So we locked in a 3-year Compute Savings Plan for what we thought was our baseline load. Turns out our DevOps team spins up massive temporary clusters for load testing every quarter that we completely forgot to account for. Now we're paying for commitment we're only using 60% of, and the unused portion just sits there. Reserved Instances would've let us flex down easier. Anyone else got burned by locking in Savings Plans without mapping your actual usage patterns first? Or is this just me being dumb about our own infrastructure?
📊 When a Savings Plan covers staging/non-prod, should you...
16 votes · click to vote
✍️Rashid Lopez

6 comments

Oh man, we got absolutely destroyed by this exact thing at my last gig. Locked in a 3-year Compute Savings Plan thinking we had our prod baseline nailed down, then the data science team started spinning up GPU clusters for model training that we never budgeted for. We were sitting at 55% utilization after six months.

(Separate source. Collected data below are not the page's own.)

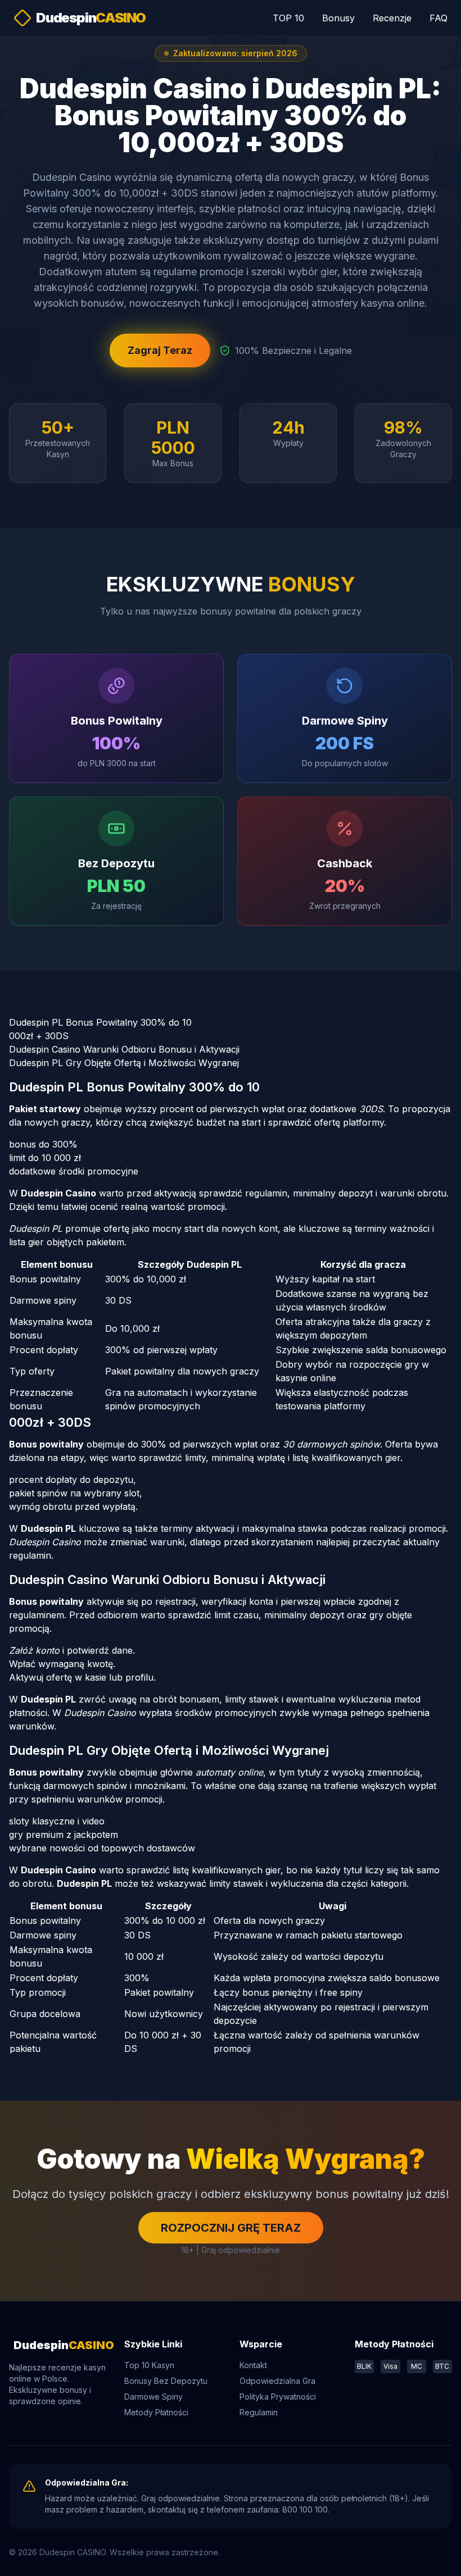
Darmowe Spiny (153, 2396)
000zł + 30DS (39, 1035)
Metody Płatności (156, 2412)
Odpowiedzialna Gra (277, 2381)
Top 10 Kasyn (149, 2365)
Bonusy (338, 18)
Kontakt (253, 2365)
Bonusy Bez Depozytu (165, 2381)
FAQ (439, 18)
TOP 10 (288, 18)
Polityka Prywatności (277, 2396)
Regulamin (258, 2412)
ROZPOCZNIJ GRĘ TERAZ (231, 2227)
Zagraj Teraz (160, 350)
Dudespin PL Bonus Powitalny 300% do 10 (100, 1022)
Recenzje (392, 18)
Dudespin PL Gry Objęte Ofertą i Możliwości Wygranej (124, 1062)
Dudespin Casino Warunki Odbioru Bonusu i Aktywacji (124, 1049)
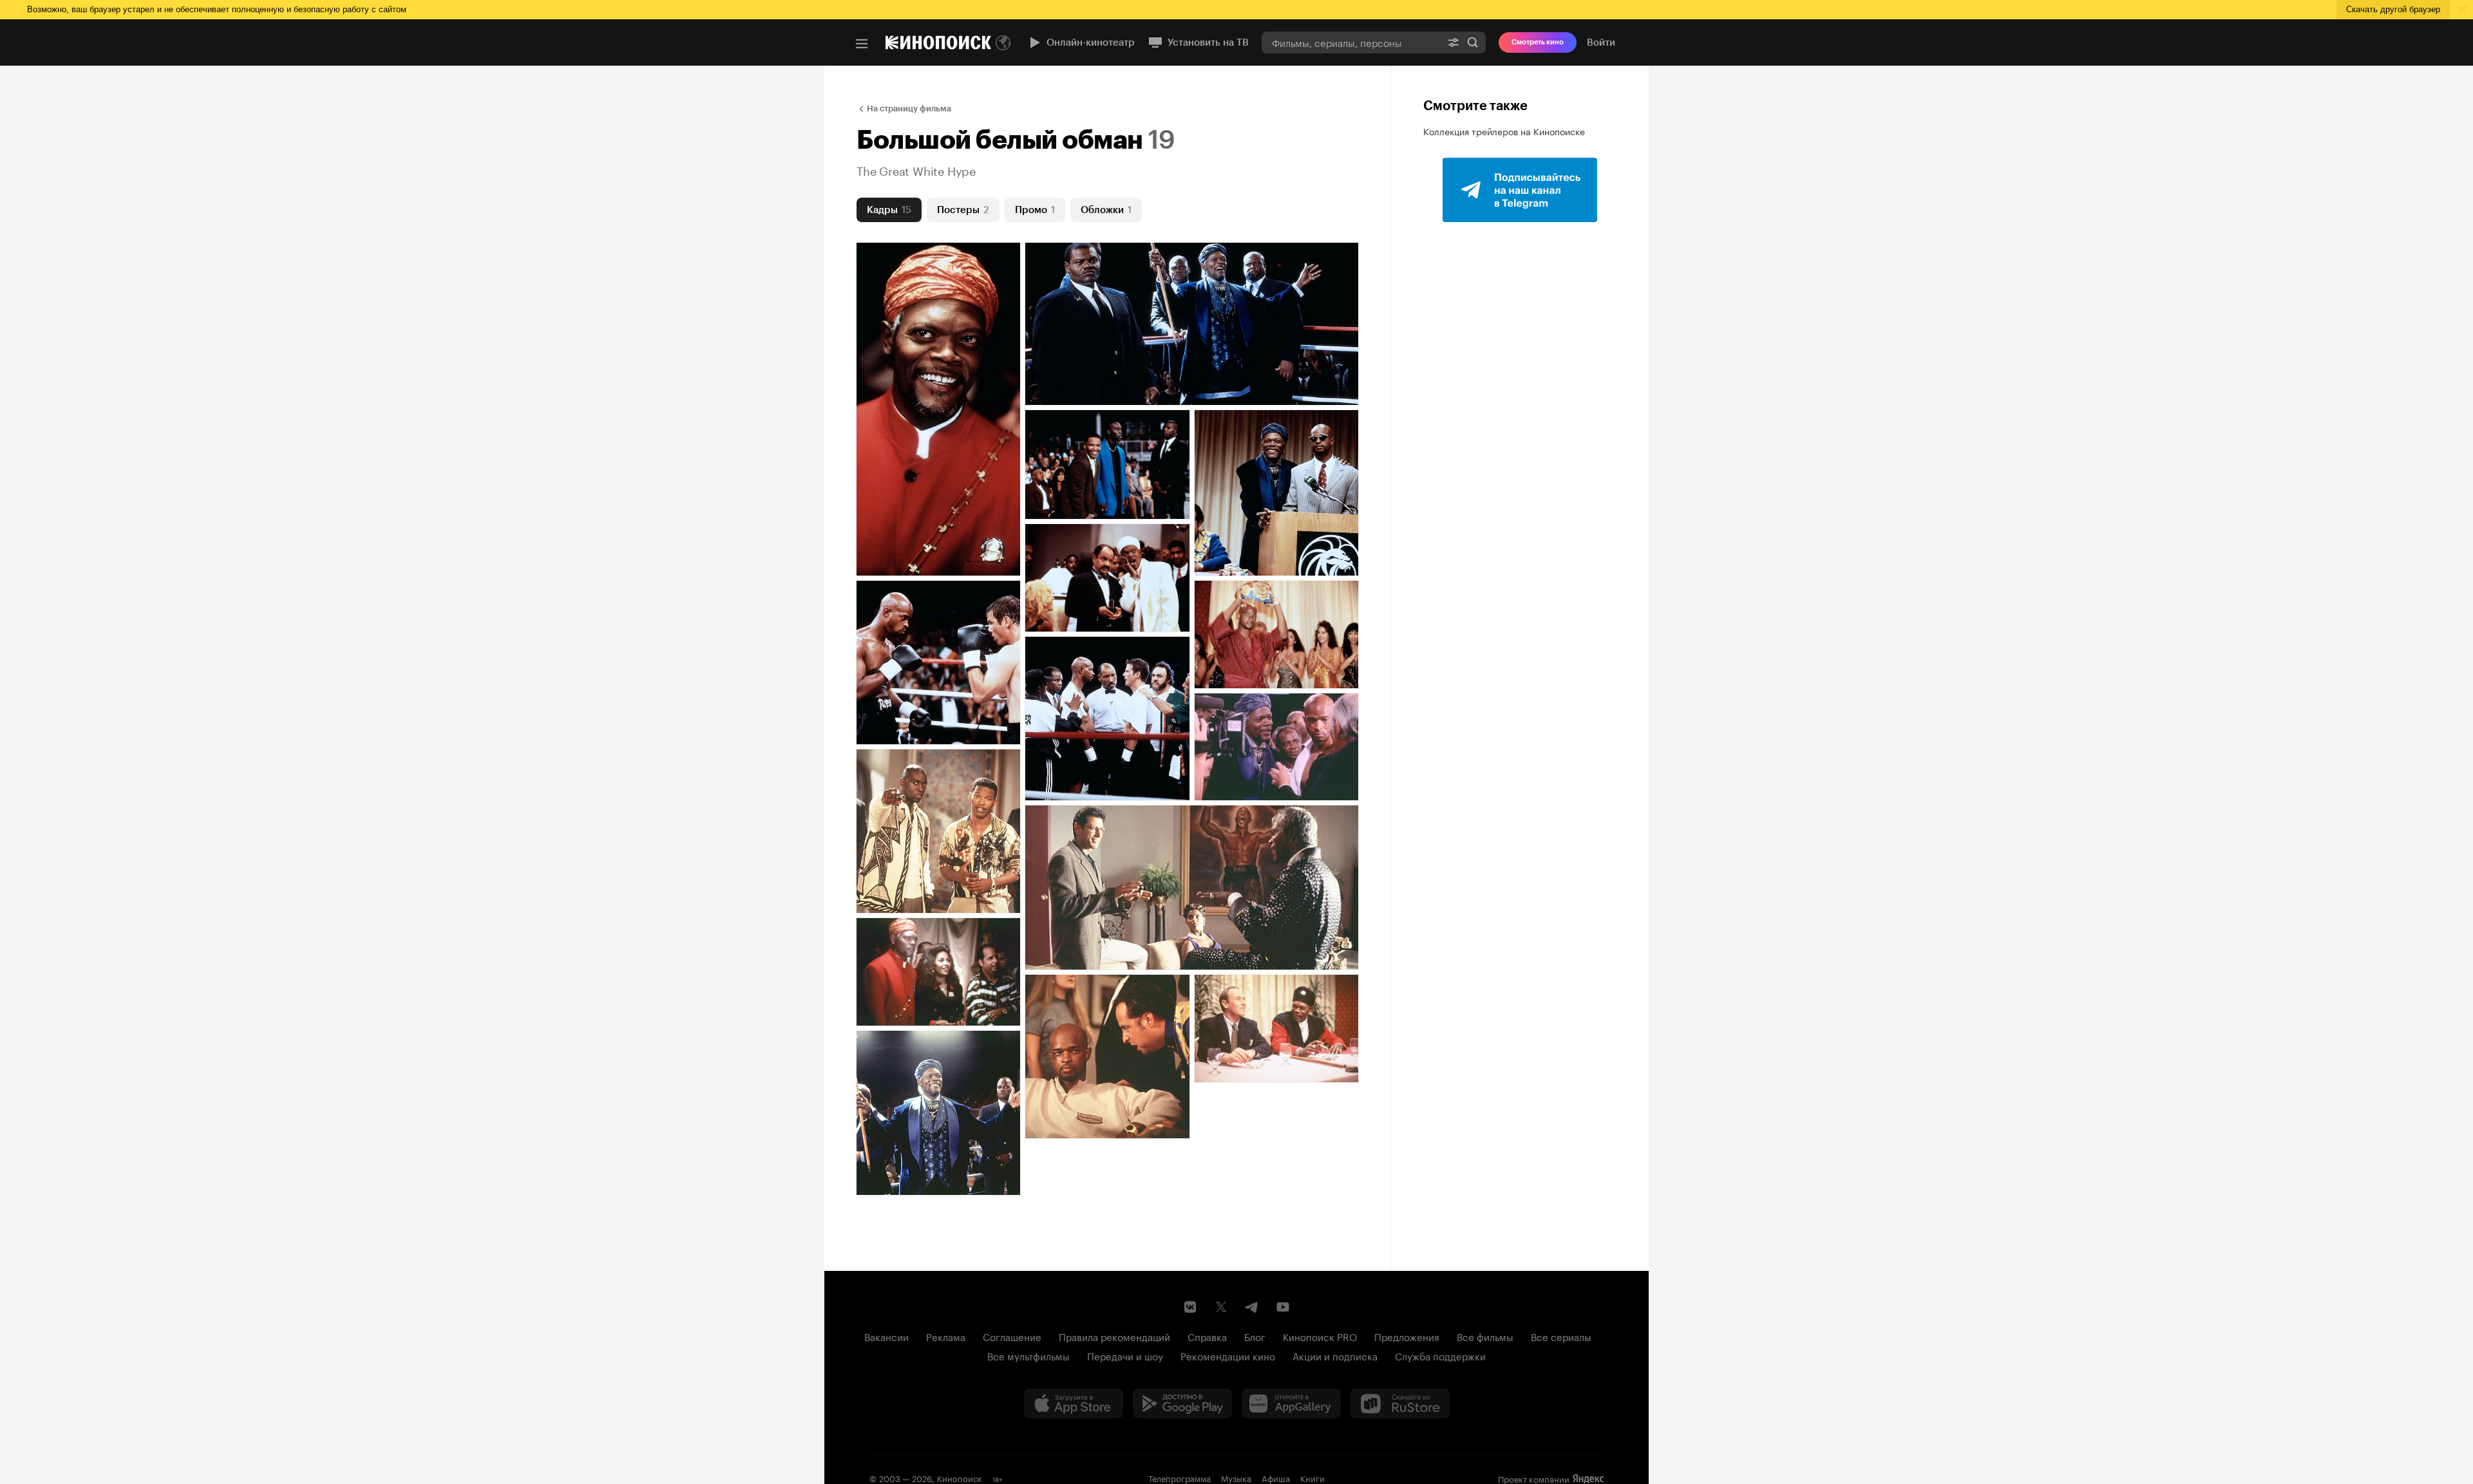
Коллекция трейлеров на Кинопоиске (1504, 131)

Here's what I'd do if I were you right now: first, check your Savings Plans dashboard and see if you can actually return or modify any portion of it. AWS added flex options on newer plans, but older 3-year commitments? You're mostly stuck unless you sell them on the secondary market through something like Savings Plans Marketplace.

For the load testing problem specifically, move that to Reserved Instances instead. RIs let you modify the instance type, size, and AZ without penalty. Or honestly? Just don't reserve that spike load at all. Pay on-demand for your quarterly stress tests. The math almost always works out cheaper than committing capacity you use 4 times a year.

What actually helped us was splitting our commitment between Savings Plans (prod baseline only) and a mix of RIs for semi-predictable staging workloads. Took us two years to bleed down that bad 3-year commitment, but we never made that mistake again.

How locked in are you? Can you check if your plan has any modification window left?

Mar 27

Yeah, we did the same thing at Notion—locked in 3-year Compute for 'baseline' that didn't account for our QA team's stress testing, ended up with 40% waste and couldn't flex. Now we just buy 1-year RIs for the guaranteed floor and On-Demand the rest; saves us from guessing wrong again.

Mar 27

Yeah, we got hit with this at my last company. 3-year plan locked in, then suddenly quarterly load tests were doubling our baseline. Here's what finally worked: 1) Pull your CloudWatch metrics for actual usage patterns across 6 months, not your guesses. 2) Use AWS Compute Optimizer to flag underutilized instances. 3) Split your commitment—we did 60% Savings Plan for baseline, 40% on-demand for spikes. 4) Set up cost alerts on Datadog when you breach 85% of plan utilization. Saved us from another year of waste.

Mar 27

Ouch. Yeah, we got hit similar at my last gig — locked in a 3-year plan, forgot about our monthly chaos engineering tests. Quick question though: are you stuck with that full 3-year commitment, or does your plan let you exchange into a different region/instance family? Also, what's your actual compute footprint looking like month-to-month outside those load test spikes?

Mar 27

Yeah, we got hit with this at Vistra. Locked in a 3-year Compute plan thinking we had nailed our baseline, didn't factor in our quarterly chaos engineering tests that spin up like 40 extra instances for a week. We're sitting at 55% utilization on a plan we can't really flex out of without eating the termination fee.

What we should've done: started with 1-year RIs for the guaranteed baseline, kept the Savings Plan smaller, and just paid on-demand for the spiky load test stuff. Would've cost us maybe 8-10% more total but way less pain. The irony is Reserved Instances actually give us more optionality here — we could've sized down at year-end without penalty.

Talk to your finance team about whether early termination makes sense. Ours quoted us 18% penalty. Not great but might beat three more years of dead money if your usage really is stuck at 60%.

Mar 27

Yeah, we did this with Compute Savings Plans at my last gig—locked in for prod baseline, then QA started running nightly chaos engineering tests that torched our actual usage patterns. Pro tip we learned the hard way: if you've got any bursty workloads, RIs with convertibility are genuinely safer than the commitment trap.